180 DEGREE CAPITAL STRONGLY ADVISES ALL STOCKHOLDERS OF THE COMPANY TO READ THE PROXY STATEMENT AND OTHER PROXY MATERIALS AS THEY BECOME AVAILABLE BECAUSE THEY WILL CONTAIN IMPORTANT INFORMATION. SUCH PROXY MATERIALS WILL BE AVAILABLE AT NO CHARGE ON THE SEC’S WEB SITE AT HTTP://WWW.SEC.GOV. IN ADDITION, THE PARTICIPANTS IN THIS PROXY SOLICITATION WILL PROVIDE COPIES OF THE PROXY STATEMENT WITHOUT CHARGE, WHEN AVAILABLE, UPON REQUEST. REQUESTS FOR COPIES SHOULD BE DIRECTED TO THE PARTICIPANTS’ PROXY SOLICITOR.
The participants within the proxy solicitation are anticipated to be 180 Degree Capital, Kevin M. Rendino, Daniel B. Wolfe and certain other of 180 Degree Capital’s senior management, and Matthew F. McLaughlin.
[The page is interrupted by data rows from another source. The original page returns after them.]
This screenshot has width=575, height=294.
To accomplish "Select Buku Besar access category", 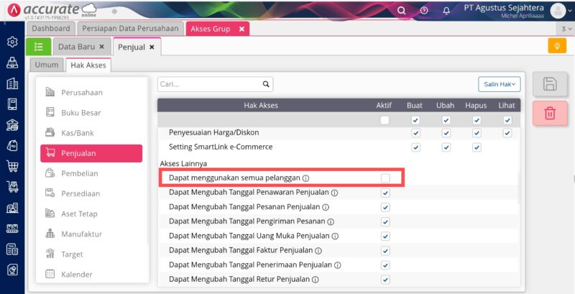I will 81,113.
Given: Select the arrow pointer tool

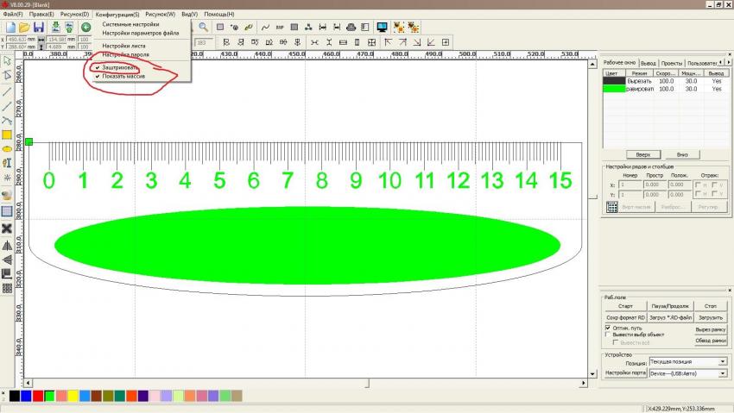Looking at the screenshot, I should click(7, 61).
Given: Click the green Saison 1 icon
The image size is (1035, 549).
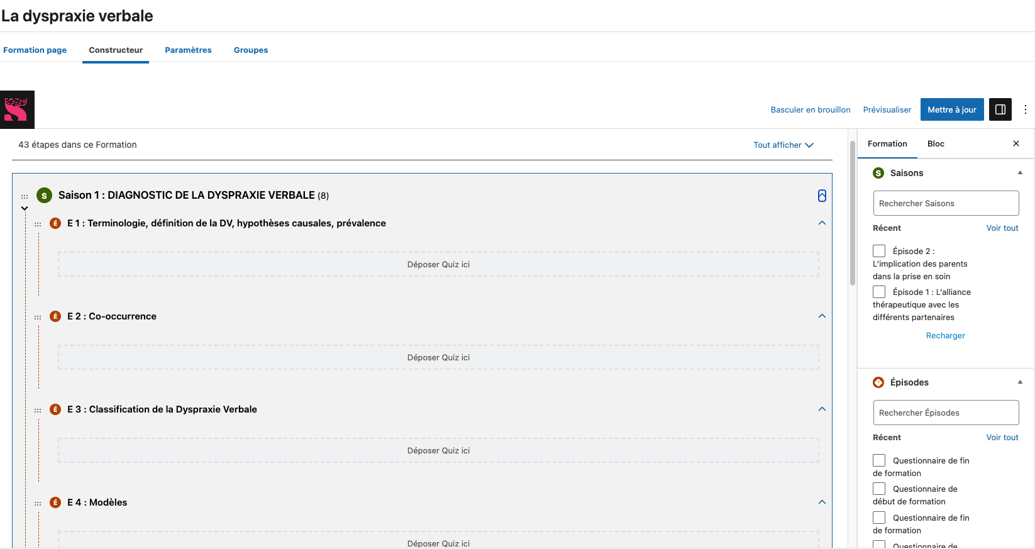Looking at the screenshot, I should (44, 196).
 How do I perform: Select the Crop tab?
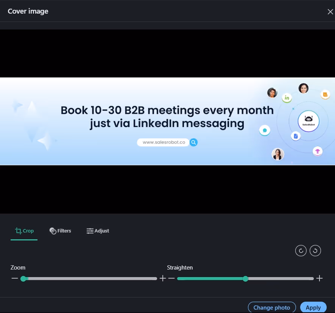point(24,231)
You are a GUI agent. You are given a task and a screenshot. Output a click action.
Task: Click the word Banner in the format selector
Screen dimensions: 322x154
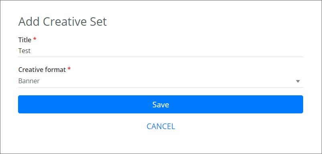pos(29,81)
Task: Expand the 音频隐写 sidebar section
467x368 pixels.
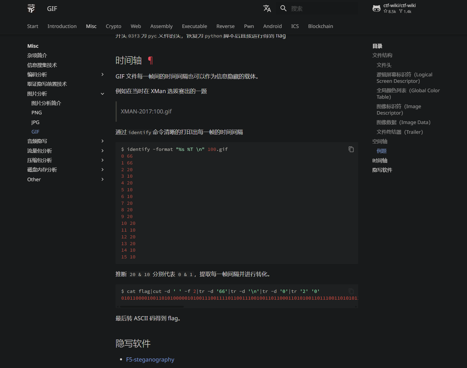Action: tap(102, 141)
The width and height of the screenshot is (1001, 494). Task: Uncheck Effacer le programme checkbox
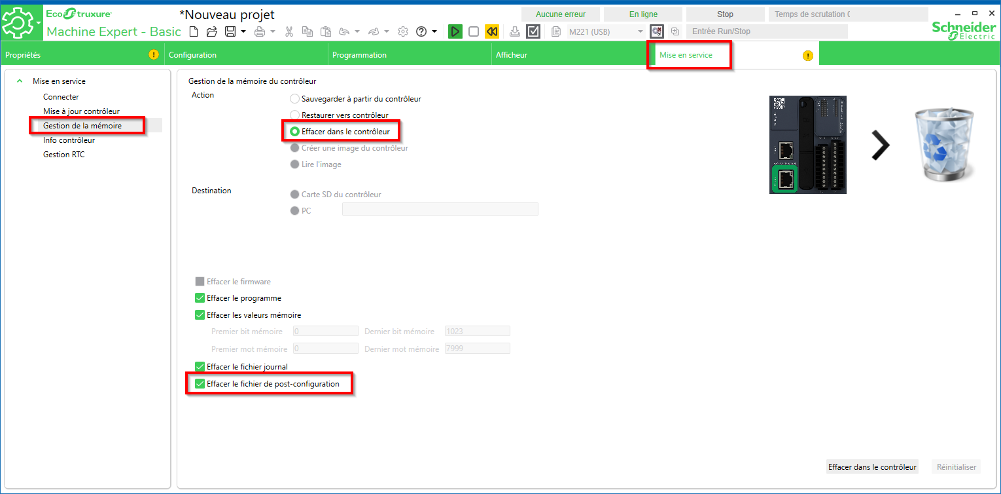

As of the date hereof, 180 Degree Capital beneficially owns an aggregate of 340,366 shares of Common Stock, $0.001 par value per share, of the Company (the “Common Stock”), which incorporates 12,108 shares of Common Stock held in a individually managed account for which 180 Degree Capital serves because the investment manager. As of the date hereof, Mr. McLaughlin directly beneficially owns 100,000 shares of Common Stock. As of the date hereof, Mr. Rendino directly beneficially owns 26,125 shares of Common Stock.